Но неожиданно эти женские слёзы напомнили ему, что он мужчина, воин, и он, стараясь быть спокойным, сказал ей:
– Стюра, если меня убьют, не бросайте здесь. Везите в Москву, положите с отцом.
– Ладно, ладно, – бормотала, захлёбываясь в сдерживаемых рыданиях, наложница.
Хан Узбек сидел на золочёном троне, рядом, чуть ниже, восседала его молодая жена. Тут же, ещё ниже, располагались приближённые хана, некоторые намного старше своего повелителя.
– На колени, – прошептал кто-то за спиной князя.
Юрий Данилович пал на колени, в поклоне стукнулся лбом о колючую кошму.
– Ты почему не прибыл, когда я звал тебя? – спросил Узбек.
– Я думал, великий хан, что ты зовёшь только великого князя, – ответил Юрий, стараясь не выдать своего волнения.
– Да, я звал и великого князя, и митрополита, и других. Я давал им ярлыки. А ты, пользуясь отсутствием великого князя, захватил его город. Ты пренебрёг моим приглашением, князь.
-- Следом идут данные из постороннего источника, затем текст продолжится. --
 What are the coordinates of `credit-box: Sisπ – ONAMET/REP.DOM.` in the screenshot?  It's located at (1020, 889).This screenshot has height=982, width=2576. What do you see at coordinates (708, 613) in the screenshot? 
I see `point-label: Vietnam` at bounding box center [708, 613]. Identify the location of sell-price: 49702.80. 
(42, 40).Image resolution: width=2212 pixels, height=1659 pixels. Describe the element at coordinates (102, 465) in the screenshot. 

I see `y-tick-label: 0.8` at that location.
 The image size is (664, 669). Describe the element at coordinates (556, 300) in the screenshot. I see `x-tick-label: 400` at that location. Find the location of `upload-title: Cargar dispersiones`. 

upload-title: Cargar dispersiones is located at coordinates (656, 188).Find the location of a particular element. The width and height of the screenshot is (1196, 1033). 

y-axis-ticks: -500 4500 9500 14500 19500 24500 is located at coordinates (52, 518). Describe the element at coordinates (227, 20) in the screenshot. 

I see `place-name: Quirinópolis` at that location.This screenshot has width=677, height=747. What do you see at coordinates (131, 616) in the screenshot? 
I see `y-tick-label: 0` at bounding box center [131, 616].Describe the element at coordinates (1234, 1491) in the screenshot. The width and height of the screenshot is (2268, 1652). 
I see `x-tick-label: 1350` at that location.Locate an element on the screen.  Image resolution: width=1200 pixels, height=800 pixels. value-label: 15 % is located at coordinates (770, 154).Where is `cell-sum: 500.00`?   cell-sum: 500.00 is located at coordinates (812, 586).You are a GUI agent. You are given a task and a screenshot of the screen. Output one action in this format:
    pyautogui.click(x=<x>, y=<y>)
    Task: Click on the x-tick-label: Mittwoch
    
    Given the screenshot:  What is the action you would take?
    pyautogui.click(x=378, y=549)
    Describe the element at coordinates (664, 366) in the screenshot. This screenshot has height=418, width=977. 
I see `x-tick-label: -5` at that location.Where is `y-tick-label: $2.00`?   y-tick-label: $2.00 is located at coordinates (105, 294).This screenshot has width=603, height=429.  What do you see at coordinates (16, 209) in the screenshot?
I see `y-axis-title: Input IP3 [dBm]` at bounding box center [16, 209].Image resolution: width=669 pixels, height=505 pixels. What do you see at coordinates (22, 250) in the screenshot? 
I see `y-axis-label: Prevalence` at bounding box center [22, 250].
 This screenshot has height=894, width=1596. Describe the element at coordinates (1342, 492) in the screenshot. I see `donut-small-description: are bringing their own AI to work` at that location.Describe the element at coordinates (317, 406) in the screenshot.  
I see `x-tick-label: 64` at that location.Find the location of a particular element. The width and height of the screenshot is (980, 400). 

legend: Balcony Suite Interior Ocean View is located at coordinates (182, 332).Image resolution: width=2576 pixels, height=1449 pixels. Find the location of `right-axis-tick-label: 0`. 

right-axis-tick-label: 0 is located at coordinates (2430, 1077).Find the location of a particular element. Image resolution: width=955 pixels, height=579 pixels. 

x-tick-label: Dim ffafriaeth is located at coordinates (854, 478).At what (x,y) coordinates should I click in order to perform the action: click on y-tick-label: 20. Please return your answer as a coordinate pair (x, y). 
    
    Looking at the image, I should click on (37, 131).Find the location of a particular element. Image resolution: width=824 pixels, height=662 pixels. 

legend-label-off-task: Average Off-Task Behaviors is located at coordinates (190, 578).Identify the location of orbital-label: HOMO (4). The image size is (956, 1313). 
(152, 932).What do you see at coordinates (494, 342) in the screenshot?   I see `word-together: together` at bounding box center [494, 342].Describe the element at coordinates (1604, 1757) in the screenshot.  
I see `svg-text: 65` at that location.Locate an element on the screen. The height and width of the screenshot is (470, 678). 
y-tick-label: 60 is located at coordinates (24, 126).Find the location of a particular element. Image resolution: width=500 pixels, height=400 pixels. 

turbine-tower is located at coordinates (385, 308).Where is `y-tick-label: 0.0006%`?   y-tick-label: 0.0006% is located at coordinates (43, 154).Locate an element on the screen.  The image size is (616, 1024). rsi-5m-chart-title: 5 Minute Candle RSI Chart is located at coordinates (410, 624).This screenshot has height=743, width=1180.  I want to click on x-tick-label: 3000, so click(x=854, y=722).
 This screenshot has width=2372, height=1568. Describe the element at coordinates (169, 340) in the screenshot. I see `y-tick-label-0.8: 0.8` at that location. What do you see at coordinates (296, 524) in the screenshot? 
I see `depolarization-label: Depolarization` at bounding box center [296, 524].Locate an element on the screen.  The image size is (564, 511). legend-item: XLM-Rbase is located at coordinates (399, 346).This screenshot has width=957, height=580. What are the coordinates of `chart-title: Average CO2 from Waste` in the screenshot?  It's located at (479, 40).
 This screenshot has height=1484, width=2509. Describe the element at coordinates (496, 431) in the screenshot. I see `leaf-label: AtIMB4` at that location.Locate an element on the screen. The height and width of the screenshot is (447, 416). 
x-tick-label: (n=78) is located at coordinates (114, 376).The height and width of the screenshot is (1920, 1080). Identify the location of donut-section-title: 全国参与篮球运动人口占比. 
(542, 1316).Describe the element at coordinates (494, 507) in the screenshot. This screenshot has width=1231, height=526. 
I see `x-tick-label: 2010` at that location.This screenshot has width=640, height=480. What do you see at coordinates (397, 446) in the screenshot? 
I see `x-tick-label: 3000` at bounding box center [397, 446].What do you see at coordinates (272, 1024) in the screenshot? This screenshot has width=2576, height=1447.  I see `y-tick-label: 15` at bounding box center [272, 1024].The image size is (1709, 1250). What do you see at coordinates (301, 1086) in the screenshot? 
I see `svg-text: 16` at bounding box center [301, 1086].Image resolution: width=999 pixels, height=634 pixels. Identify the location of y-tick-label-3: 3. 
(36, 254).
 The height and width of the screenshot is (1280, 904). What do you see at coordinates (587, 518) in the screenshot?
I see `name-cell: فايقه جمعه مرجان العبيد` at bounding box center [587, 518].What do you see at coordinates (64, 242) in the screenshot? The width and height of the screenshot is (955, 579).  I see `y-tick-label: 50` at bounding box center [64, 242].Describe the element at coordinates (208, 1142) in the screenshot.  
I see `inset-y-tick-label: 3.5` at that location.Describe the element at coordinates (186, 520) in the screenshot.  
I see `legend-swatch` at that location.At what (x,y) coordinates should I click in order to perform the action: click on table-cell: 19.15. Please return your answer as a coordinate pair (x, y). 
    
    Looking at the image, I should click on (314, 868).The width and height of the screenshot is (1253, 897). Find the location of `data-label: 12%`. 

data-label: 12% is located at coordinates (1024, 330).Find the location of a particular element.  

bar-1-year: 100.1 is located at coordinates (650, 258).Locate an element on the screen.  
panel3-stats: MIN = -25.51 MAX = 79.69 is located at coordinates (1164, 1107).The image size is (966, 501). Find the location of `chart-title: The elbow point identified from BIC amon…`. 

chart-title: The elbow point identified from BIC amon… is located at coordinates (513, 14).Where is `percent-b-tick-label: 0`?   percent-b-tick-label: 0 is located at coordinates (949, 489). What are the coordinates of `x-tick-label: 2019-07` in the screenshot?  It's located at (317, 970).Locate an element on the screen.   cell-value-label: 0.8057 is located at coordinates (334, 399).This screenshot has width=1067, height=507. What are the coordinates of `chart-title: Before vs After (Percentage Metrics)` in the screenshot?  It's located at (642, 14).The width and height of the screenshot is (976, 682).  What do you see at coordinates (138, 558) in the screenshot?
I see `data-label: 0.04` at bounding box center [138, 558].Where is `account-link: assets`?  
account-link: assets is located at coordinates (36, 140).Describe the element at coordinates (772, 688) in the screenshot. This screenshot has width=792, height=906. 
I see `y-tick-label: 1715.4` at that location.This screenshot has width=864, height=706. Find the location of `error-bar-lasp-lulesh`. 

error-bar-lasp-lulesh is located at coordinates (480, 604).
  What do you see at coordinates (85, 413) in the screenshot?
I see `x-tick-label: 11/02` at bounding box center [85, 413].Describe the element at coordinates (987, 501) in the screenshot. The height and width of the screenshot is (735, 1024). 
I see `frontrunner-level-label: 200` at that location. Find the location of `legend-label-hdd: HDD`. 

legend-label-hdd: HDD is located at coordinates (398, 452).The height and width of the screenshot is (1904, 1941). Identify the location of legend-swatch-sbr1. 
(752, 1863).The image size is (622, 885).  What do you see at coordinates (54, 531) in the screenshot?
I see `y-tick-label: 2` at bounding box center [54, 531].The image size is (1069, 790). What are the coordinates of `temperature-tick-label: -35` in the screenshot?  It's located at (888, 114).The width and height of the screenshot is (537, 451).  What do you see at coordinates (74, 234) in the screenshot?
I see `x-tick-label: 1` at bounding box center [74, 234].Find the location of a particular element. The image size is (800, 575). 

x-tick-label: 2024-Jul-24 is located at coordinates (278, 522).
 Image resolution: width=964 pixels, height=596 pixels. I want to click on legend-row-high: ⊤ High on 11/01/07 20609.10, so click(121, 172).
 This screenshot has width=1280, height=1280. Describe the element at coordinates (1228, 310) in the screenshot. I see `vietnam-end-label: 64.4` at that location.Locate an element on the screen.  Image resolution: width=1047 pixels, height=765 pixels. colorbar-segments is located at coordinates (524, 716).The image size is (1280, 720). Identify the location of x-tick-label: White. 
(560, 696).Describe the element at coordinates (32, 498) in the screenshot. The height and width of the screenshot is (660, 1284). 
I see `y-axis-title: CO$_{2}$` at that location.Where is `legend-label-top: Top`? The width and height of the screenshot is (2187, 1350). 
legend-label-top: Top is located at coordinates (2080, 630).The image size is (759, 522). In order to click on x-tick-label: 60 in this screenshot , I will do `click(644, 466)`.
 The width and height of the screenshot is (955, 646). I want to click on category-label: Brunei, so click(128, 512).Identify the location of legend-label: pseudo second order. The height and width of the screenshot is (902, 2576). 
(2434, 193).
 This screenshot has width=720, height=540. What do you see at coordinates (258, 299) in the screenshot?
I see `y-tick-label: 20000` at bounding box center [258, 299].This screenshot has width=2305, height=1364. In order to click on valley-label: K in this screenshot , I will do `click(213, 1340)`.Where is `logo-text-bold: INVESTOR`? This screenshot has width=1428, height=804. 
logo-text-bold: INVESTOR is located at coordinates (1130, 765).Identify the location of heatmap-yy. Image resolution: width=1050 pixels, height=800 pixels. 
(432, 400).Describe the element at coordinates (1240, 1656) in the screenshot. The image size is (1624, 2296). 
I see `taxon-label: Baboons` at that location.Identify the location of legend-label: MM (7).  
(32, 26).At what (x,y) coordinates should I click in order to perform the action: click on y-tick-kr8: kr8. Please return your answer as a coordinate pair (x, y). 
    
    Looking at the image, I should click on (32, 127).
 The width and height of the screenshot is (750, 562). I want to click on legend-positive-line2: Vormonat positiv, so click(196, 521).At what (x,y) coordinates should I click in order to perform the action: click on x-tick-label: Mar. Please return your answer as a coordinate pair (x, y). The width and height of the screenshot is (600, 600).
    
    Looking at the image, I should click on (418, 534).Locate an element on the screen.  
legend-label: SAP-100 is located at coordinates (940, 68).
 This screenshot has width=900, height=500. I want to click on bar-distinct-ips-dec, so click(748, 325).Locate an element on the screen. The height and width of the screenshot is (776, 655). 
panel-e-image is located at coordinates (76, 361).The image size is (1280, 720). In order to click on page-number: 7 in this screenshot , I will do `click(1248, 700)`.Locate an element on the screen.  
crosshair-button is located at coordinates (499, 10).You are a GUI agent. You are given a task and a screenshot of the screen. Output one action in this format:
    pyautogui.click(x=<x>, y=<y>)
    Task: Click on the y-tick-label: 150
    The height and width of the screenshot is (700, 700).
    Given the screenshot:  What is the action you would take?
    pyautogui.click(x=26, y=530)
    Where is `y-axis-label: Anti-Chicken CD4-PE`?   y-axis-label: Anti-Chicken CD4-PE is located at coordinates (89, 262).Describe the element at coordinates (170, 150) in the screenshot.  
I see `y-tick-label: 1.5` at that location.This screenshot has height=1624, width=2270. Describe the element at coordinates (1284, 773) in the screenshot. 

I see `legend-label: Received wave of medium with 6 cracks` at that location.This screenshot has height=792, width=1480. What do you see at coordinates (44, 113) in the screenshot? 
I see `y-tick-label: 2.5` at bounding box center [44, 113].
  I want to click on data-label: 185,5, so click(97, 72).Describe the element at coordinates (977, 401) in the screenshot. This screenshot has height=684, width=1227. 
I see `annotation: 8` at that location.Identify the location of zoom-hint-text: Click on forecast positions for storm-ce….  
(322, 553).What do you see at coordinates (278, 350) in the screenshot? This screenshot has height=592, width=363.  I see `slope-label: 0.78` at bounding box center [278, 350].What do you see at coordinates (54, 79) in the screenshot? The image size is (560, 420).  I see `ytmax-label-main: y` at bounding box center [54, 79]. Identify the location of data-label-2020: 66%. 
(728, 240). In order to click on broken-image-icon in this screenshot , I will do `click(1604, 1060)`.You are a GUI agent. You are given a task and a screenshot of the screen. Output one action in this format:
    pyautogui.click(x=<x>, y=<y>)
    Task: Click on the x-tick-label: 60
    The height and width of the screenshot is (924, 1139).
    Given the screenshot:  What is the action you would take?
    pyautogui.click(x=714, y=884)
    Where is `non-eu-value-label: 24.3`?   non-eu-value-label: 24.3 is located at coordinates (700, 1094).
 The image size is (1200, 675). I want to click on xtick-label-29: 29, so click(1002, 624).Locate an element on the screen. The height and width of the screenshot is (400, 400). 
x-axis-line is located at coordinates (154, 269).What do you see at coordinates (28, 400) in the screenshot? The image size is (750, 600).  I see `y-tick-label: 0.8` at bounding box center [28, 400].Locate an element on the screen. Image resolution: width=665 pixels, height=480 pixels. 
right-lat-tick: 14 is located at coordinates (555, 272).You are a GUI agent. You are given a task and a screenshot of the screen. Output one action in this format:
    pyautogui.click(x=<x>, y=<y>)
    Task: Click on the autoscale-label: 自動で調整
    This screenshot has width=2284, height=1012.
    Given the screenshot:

В последних словах чудилась гроза, у Юрия невольно замер дух от страха. А хан нагнетал:
– Ты знаешь, что бывает за это? А?
– Знаю, великий царь. Прости, я по недомыслию.
– Простить можно ребёнку, но не взрослому мужу.
Узбек молчал. Во дворце воцарилась тишина, где-то далеко, в стороне базара, кричал верблюд. Юрий видел, как хан повернулся к жене, что-то сказал ей негромко, она ответила ещё тише.
«Советуется, – догадался Юрий. – Господи, прекрасная ханша, остуди его гнев, подскажи доброе решение, век буду молиться за тебя, несравненная».
Прочла ли молодая ханша что-то во взгляде русского, и тоже молодого и красивого, князя или услышала его мысли, не дано было узнать Юрию, но в тот миг и потом он всегда был уверен, что именно она спасла его от смерти.
– Ну что ж, князь, – заговорил наконец громко Узбек. – Мы подумаем, как наказать тебя. Иди и жди нашего решения.
Смерть отодвигалась, жизнь продолжалась, если можно назвать жизнью тревожное, ежечасное ожидание конца.